Answer

**step1** Understanding the problem

The problem asks us to represent a real-world scenario using a system of mathematical equations. Specifically, we need to define variables for the unknown quantities (number of chicken wings and number of sliders) and then write two equations that describe the given relationships: the total calories in the meal and the ratio between the number of wings and sliders.

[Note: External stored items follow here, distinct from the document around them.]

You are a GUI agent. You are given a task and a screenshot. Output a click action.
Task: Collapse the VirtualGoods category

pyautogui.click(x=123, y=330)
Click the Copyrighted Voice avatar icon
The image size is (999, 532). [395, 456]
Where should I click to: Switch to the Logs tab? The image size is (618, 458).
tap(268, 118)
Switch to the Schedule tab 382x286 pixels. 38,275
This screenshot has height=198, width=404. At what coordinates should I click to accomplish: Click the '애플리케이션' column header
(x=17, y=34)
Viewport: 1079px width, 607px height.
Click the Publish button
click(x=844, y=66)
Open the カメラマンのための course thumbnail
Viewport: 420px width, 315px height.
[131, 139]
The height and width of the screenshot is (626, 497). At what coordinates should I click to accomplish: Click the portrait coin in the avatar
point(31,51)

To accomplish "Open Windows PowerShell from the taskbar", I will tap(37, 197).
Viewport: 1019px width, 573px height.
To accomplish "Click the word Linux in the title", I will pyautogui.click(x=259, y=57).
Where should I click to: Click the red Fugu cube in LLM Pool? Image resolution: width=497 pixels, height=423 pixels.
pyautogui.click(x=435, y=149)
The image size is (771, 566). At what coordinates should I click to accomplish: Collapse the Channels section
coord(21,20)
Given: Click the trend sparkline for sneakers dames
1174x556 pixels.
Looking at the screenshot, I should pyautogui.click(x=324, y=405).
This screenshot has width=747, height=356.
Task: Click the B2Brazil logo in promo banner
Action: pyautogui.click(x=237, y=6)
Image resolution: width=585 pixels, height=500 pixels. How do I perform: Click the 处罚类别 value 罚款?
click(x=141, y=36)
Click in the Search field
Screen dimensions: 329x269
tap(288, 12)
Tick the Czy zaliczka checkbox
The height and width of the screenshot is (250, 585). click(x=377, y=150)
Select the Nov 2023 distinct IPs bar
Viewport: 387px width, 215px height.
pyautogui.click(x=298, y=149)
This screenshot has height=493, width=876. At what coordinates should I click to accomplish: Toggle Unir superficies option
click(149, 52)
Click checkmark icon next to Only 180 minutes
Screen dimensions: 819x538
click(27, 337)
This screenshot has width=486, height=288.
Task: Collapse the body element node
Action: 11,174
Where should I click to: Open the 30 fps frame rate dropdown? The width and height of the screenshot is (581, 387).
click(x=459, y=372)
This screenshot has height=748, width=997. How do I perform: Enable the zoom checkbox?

**step2** Defining the variables

To write a system of equations, we first need to define the symbols that will represent the unknown quantities.
Let `w` represent the number of chicken wings.
Let `s` represent the number of sliders.

**step3** Formulating the first equation: Total Calories

We are given that each chicken wing has 75 calories and each slider has 250 calories. The total calories for the combination meal is 800.
The total calories from chicken wings can be calculated by multiplying the number of wings (`w`) by the calories per wing (75), which is $$75 \times w$$.
The total calories from sliders can be calculated by multiplying the number of sliders (`s`) by the calories per slider (250), which is $$250 \times s$$.
The sum of these two amounts must equal the total calories of 800.
So, the first equation is: $$75w + 250s = 800$$

**step4** Formulating the second equation: Relationship between quantities

The problem states that there are twice as many chicken wings as there are sliders.
This means that if we take the number of sliders (`s`) and multiply it by 2, we will get the number of chicken wings (`w`).
So, the second equation is: $$w = 2s$$

**step5** Presenting the system of equations

Based on the definitions of the variables and the relationships derived from the problem statement, the system of equations that can be used to determine the number of chicken wings and sliders in the combination meal is:
$$75w + 250s = 800$$
$$w = 2s$$